圧縮率最大の設定で、12スレッド使い3つのbamをマージ。
sambamba merge merge.bam input1.bam input2.bam nput3.bam -t 12 -p -l 9
- -t Specify number of threads to use for compression/decompression tasks.
- -l Specify compression level of output file as a number from 0 to 9
- -p Show progressbar in STDERR.
(If --bcftools is used without parameters, bcftools is called as 'bcftools view -Ov' )
mpileup(リンク) samtoolsのmpileupのparallelバージョン。
12スレッド使い、pileupを実行。samtoolsの条件は--samtoolsをつけて書く。bcftoolsの条件は--bcftoolsをつけて書く。
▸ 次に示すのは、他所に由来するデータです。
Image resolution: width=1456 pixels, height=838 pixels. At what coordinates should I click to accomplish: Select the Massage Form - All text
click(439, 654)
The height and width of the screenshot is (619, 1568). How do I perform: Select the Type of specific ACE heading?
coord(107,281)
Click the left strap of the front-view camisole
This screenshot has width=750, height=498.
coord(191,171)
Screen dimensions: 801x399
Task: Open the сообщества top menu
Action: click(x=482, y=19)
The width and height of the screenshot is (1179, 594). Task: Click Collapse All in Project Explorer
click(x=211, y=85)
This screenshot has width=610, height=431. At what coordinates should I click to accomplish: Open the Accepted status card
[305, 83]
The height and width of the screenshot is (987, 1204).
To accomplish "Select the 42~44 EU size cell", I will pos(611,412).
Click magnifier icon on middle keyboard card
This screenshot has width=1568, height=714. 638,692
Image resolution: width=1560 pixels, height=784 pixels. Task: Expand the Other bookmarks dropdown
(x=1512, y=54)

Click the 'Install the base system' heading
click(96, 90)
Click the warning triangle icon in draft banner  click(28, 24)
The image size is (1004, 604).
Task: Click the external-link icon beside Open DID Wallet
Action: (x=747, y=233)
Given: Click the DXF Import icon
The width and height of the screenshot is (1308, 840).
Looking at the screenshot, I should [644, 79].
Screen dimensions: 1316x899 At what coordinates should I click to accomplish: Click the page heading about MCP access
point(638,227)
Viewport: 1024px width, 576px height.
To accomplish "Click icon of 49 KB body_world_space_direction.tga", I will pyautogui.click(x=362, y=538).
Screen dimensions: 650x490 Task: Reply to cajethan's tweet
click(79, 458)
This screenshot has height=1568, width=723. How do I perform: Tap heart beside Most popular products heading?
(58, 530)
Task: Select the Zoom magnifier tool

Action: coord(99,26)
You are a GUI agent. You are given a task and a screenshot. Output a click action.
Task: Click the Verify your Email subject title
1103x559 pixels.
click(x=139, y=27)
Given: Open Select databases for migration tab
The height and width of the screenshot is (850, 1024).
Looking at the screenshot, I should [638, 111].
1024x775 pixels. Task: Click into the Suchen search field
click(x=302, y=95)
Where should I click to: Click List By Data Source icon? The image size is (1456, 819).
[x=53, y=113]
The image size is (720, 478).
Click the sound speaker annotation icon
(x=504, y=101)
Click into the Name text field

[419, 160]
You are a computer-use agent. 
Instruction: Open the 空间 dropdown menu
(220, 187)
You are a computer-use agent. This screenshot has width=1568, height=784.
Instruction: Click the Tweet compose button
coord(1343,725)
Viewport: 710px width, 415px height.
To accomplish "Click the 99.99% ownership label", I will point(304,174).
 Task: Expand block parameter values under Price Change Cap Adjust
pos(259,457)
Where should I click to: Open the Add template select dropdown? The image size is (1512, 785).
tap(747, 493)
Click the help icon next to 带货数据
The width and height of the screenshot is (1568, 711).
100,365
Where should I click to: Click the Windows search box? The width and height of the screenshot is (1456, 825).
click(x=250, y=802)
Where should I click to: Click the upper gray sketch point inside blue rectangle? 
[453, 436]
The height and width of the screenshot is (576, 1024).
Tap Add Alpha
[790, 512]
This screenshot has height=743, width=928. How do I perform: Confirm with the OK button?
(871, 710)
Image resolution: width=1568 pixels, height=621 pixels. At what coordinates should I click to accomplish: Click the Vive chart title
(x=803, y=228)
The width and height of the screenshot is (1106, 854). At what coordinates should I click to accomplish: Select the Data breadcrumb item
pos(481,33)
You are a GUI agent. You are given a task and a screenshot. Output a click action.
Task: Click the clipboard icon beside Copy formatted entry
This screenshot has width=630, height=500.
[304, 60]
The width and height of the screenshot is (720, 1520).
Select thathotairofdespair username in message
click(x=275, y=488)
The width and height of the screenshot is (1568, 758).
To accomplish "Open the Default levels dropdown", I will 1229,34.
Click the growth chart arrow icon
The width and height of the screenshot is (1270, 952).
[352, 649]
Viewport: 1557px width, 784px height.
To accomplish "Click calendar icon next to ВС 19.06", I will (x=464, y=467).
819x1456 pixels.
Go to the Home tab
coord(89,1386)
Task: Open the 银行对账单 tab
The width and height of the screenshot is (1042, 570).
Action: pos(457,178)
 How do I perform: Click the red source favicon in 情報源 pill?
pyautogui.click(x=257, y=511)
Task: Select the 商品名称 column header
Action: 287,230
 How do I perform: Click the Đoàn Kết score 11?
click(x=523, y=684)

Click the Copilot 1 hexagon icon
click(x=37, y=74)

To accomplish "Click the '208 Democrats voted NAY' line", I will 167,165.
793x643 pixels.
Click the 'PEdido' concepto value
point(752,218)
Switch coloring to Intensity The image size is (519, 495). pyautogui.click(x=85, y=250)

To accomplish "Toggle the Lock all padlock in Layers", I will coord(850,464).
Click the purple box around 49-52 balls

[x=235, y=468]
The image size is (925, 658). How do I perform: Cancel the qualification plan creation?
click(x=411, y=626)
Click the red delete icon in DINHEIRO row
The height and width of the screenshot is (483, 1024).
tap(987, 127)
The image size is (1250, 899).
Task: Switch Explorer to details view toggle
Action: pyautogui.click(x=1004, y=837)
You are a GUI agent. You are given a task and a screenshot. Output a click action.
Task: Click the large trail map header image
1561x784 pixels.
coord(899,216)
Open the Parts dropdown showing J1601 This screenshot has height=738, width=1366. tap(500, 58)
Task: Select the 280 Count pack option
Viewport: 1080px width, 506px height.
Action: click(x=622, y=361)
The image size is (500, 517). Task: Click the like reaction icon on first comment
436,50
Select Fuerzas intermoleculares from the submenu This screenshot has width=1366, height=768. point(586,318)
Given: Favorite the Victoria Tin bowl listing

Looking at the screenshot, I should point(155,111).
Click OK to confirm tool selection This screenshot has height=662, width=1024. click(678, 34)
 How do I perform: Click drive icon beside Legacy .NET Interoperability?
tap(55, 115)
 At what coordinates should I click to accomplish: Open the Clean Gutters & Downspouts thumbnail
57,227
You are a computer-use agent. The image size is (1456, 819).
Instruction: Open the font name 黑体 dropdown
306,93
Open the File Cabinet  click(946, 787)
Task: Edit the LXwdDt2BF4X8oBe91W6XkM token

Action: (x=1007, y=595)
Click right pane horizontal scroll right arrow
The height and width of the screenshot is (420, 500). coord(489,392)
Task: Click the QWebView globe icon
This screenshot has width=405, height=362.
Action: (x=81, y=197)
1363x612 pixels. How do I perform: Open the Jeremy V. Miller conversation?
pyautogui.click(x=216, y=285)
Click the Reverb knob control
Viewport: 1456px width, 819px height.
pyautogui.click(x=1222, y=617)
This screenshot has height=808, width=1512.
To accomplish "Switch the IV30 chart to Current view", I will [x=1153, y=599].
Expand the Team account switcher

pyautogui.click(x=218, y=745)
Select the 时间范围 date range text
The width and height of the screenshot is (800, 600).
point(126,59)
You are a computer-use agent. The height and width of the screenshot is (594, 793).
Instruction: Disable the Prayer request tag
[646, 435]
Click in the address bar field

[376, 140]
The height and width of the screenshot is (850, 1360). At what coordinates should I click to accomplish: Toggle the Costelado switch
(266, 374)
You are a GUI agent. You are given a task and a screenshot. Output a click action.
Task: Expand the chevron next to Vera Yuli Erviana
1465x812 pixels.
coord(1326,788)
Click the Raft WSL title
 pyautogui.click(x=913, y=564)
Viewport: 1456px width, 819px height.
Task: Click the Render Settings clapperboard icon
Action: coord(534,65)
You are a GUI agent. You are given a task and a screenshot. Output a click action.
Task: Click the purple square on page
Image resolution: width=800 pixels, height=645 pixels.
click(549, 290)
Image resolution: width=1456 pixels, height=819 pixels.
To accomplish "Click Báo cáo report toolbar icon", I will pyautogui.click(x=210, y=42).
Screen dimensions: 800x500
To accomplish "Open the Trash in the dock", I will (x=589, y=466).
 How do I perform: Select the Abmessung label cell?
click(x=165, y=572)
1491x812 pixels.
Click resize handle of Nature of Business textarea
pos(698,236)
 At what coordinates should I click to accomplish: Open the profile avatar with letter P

sambamba mpileup input.bam -t 12 --samtools -f ref.fa > output
- -t Specify number of threads to use.
- -p Show progressbar in STDERR.
- -o specify output filename
If --bcftools is used without parameters, bcftools is called as 'bcftools view -Ov'
bcftools
- -O, --output-type <b|u|z|v> b: compressed BCF, u: uncompressed BCF, z: compressed VCF, v: uncompressed VCF [v]
引用
Sambamba: fast processing of NGS alignment formats.
Tarasov A, Vilella AJ, Cuppen E, Nijman IJ, Prins P.
Bioinformatics. 2015 Jun 15;31(12):2032-4. doi: 10.1093/bioinformatics/btv098. Epub 2015 Feb 19.